Find the line in the entries below that contains "Click the RP". Repeat it exactly, and every line after it through the line that contains "Given: Focus the".
SOURCE MATERIAL: Begin
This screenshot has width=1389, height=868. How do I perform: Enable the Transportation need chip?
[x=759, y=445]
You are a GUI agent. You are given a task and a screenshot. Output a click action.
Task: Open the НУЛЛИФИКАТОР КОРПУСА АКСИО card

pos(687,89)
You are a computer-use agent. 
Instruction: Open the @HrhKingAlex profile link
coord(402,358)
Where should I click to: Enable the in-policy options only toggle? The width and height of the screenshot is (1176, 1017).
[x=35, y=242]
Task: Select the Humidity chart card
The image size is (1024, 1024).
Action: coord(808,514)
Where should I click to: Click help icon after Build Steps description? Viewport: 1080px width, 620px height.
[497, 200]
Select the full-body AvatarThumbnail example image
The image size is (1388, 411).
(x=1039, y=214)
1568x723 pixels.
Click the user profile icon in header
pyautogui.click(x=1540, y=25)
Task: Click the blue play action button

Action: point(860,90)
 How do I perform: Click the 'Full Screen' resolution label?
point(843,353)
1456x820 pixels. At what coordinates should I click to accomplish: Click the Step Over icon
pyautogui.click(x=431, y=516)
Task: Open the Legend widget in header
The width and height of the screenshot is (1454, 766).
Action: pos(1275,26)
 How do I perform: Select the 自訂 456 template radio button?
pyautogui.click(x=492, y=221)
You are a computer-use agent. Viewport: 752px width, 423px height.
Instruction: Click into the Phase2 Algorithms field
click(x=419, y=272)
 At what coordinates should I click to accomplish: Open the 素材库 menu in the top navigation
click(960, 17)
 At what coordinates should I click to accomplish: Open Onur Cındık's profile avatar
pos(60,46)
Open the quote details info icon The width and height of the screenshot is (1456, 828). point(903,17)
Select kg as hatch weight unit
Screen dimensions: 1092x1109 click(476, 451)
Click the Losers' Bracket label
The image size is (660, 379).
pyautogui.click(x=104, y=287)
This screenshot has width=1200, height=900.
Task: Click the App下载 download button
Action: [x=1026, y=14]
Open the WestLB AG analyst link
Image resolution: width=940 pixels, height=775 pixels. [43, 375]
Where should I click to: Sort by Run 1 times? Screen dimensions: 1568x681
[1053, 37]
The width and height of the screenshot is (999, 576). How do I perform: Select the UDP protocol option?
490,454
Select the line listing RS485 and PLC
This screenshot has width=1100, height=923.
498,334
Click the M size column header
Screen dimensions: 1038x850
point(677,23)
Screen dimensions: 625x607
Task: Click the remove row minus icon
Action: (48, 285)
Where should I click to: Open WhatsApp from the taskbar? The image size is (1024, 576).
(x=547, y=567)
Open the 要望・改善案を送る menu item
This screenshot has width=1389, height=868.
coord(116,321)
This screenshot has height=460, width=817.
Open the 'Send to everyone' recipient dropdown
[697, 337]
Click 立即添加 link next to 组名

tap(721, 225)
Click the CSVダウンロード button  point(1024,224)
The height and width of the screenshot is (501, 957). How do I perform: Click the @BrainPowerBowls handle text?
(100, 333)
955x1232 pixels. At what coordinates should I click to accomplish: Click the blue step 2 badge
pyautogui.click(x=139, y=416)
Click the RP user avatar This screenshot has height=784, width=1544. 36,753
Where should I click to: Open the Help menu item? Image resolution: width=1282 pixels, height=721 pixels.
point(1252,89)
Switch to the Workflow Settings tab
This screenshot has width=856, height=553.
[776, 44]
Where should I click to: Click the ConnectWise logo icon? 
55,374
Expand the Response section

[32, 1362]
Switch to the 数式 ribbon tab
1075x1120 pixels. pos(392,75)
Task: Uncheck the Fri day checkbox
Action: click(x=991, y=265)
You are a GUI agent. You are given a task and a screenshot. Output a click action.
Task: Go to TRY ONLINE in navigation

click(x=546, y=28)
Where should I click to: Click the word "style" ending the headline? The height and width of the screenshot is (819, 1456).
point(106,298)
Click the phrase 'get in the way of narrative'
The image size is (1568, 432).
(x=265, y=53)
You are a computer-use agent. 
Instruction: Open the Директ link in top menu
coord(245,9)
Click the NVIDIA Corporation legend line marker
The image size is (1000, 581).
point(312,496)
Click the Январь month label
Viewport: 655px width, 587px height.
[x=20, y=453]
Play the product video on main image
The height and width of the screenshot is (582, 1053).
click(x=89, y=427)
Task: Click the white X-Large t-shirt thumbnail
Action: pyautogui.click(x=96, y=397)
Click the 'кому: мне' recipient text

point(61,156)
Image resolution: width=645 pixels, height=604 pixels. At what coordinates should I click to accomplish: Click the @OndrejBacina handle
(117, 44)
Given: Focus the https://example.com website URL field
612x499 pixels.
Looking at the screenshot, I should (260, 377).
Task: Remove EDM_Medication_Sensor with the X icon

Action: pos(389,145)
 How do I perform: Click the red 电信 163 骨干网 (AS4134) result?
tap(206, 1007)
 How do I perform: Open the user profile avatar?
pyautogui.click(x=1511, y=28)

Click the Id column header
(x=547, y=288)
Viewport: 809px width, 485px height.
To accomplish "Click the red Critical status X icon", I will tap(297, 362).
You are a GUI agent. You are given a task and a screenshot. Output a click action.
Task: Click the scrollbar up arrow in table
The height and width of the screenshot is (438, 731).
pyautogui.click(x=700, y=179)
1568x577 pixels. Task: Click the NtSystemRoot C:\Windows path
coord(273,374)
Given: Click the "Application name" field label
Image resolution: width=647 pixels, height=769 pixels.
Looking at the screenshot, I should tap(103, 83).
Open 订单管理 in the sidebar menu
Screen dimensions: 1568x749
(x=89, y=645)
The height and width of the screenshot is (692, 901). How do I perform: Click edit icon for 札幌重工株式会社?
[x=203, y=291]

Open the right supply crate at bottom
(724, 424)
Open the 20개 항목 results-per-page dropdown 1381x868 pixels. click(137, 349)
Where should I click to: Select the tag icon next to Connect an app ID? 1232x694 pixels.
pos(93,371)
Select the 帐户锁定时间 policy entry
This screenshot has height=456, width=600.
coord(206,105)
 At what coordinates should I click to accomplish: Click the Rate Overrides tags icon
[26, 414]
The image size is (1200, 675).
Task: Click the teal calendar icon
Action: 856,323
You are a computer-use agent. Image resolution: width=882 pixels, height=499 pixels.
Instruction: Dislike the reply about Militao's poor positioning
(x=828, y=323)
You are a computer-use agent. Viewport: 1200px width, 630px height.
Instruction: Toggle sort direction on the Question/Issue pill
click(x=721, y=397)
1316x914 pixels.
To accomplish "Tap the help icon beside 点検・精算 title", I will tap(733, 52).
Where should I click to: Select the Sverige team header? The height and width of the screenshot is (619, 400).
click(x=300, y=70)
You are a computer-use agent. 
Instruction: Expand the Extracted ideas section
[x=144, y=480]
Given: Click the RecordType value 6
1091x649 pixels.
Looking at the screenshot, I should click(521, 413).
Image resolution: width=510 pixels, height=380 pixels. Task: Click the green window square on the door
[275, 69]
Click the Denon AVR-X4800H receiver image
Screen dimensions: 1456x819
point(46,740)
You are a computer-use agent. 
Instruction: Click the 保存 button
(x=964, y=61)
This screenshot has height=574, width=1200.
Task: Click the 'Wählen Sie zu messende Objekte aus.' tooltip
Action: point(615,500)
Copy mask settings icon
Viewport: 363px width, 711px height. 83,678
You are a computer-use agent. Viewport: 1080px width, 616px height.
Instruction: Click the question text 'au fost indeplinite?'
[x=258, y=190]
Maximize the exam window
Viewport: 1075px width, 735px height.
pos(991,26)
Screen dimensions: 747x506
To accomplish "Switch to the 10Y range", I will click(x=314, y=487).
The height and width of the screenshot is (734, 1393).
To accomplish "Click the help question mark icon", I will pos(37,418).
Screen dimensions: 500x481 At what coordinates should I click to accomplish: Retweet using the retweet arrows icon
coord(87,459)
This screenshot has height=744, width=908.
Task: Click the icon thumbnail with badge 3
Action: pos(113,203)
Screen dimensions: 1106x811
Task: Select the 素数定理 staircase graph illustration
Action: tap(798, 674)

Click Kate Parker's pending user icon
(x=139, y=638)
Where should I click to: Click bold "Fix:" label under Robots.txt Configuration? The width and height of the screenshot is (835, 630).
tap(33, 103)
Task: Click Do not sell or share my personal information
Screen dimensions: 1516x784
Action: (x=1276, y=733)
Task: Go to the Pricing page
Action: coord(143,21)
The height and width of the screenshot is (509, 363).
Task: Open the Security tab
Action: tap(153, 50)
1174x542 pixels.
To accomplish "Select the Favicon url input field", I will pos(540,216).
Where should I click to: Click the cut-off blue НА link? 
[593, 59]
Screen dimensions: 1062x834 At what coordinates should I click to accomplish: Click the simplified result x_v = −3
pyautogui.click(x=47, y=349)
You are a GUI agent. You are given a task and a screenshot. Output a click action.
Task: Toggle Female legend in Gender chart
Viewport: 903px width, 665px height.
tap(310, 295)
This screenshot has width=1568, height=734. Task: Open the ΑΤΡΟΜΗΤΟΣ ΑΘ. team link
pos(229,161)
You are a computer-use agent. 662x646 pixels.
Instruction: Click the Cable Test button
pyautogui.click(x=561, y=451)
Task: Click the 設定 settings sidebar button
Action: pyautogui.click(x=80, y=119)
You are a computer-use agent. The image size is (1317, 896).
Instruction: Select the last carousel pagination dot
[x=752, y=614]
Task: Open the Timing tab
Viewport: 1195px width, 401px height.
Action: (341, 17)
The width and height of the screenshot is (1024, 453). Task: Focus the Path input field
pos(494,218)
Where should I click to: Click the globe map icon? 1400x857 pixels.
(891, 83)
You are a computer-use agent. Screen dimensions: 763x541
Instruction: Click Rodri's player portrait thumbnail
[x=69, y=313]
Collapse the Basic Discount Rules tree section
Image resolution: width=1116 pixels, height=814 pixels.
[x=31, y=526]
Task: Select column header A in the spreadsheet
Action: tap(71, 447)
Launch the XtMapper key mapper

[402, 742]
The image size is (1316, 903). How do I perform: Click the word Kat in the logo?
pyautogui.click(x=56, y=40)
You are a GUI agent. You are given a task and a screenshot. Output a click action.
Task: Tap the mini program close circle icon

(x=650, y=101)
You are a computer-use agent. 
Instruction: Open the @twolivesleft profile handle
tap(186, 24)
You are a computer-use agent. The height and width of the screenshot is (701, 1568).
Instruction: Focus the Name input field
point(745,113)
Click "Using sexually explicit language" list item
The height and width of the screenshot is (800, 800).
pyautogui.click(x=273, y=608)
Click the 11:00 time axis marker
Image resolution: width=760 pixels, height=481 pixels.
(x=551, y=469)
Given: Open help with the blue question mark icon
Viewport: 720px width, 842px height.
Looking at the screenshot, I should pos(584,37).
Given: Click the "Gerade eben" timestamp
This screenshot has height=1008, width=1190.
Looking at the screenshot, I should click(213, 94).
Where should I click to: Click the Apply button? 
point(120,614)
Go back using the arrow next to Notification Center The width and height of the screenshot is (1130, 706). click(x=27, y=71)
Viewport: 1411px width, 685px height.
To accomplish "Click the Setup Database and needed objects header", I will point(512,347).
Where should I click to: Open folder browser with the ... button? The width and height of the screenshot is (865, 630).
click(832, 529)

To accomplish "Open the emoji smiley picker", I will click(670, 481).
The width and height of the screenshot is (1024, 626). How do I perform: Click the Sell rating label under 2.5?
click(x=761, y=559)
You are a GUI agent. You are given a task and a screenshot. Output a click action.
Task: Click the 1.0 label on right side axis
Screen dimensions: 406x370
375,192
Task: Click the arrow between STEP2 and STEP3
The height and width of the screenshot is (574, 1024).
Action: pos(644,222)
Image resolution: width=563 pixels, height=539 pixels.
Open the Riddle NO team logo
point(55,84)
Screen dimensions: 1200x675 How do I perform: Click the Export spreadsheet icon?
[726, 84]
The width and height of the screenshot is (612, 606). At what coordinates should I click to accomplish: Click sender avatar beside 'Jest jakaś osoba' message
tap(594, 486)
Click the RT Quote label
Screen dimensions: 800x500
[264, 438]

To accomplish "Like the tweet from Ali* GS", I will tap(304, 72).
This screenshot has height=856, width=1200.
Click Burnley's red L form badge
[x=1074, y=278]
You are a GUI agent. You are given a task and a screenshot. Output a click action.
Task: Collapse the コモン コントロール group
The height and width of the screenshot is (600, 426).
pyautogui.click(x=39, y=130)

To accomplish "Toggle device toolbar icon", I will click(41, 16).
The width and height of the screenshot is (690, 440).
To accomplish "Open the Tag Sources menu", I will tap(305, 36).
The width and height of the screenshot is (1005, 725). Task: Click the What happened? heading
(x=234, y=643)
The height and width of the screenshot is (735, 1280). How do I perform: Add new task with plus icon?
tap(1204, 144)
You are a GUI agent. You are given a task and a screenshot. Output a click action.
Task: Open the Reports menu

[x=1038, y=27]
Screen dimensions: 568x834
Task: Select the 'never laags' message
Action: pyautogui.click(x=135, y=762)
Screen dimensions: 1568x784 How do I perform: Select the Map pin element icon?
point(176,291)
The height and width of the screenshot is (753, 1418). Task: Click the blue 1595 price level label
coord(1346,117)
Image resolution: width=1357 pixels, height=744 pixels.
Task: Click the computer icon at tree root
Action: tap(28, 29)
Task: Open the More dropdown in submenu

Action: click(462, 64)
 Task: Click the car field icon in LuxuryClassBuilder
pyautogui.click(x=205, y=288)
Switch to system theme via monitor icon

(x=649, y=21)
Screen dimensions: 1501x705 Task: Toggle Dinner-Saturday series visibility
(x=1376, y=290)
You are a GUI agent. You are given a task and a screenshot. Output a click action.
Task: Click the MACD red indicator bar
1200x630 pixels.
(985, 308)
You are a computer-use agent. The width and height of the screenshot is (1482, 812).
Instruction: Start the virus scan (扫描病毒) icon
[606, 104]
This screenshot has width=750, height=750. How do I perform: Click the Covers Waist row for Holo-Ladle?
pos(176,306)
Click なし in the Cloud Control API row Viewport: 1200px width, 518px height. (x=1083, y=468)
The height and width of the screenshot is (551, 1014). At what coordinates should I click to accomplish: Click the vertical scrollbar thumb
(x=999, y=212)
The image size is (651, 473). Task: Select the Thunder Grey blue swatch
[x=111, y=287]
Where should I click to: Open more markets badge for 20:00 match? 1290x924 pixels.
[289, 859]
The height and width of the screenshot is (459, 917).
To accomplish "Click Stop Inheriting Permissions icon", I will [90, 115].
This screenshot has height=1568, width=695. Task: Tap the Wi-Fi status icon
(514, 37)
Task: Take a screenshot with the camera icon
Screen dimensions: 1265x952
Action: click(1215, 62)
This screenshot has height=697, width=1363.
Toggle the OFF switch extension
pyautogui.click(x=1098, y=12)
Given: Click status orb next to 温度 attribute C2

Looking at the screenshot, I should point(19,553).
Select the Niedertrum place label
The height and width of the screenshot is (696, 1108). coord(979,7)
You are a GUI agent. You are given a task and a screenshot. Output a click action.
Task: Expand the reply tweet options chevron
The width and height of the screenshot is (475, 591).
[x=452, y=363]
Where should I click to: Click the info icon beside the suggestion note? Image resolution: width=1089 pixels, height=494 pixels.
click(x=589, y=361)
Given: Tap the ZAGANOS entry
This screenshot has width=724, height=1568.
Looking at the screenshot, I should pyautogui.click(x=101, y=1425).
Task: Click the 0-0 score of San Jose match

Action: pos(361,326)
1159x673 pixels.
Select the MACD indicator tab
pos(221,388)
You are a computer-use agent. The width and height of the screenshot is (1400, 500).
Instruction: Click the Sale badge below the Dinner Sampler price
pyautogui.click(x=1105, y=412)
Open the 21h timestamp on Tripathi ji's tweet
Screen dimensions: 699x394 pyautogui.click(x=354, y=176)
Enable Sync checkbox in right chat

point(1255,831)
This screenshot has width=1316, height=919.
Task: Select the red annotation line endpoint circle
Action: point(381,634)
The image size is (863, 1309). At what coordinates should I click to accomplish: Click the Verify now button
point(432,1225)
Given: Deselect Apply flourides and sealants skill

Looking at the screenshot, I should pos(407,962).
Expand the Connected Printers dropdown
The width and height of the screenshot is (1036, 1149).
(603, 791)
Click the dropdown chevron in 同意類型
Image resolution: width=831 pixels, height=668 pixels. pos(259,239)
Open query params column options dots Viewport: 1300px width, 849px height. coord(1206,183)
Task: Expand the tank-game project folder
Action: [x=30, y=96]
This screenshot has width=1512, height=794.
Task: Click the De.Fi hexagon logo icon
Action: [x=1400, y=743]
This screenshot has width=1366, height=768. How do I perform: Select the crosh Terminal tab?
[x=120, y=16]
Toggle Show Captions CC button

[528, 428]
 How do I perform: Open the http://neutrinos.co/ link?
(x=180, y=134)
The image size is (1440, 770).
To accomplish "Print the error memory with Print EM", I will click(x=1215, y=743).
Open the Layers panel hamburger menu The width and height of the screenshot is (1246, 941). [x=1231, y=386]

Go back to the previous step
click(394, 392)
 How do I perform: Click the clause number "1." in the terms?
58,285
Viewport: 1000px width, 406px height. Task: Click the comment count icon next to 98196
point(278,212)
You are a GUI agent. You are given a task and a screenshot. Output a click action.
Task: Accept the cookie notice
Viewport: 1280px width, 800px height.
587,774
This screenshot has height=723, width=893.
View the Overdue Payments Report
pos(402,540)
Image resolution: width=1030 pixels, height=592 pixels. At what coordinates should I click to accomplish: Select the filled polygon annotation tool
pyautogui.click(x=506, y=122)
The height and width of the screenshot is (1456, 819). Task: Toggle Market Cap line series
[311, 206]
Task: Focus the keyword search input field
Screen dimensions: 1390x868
SOURCE MATERIAL: End
-- ANSWER SPACE --
Click the RP user avatar This screenshot has height=784, width=1544. 36,753
Where should I click to: Open the Help menu item? Image resolution: width=1282 pixels, height=721 pixels.
point(1252,89)
Switch to the Workflow Settings tab
This screenshot has width=856, height=553.
[776, 44]
Where should I click to: Click the ConnectWise logo icon? 
55,374
Expand the Response section

[32, 1362]
Switch to the 数式 ribbon tab
1075x1120 pixels. pos(392,75)
Task: Uncheck the Fri day checkbox
Action: click(x=991, y=265)
You are a GUI agent. You are given a task and a screenshot. Output a click action.
Task: Go to TRY ONLINE in navigation

click(x=546, y=28)
Where should I click to: Click the word "style" ending the headline? The height and width of the screenshot is (819, 1456).
point(106,298)
Click the phrase 'get in the way of narrative'
The image size is (1568, 432).
(x=265, y=53)
You are a computer-use agent. 
Instruction: Open the Директ link in top menu
coord(245,9)
Click the NVIDIA Corporation legend line marker
The image size is (1000, 581).
point(312,496)
Click the Январь month label
Viewport: 655px width, 587px height.
[x=20, y=453]
Play the product video on main image
The height and width of the screenshot is (582, 1053).
click(x=89, y=427)
Task: Click the white X-Large t-shirt thumbnail
Action: pyautogui.click(x=96, y=397)
Click the 'кому: мне' recipient text

point(61,156)
Image resolution: width=645 pixels, height=604 pixels. At what coordinates should I click to accomplish: Click the @OndrejBacina handle
(117, 44)
Given: Focus the https://example.com website URL field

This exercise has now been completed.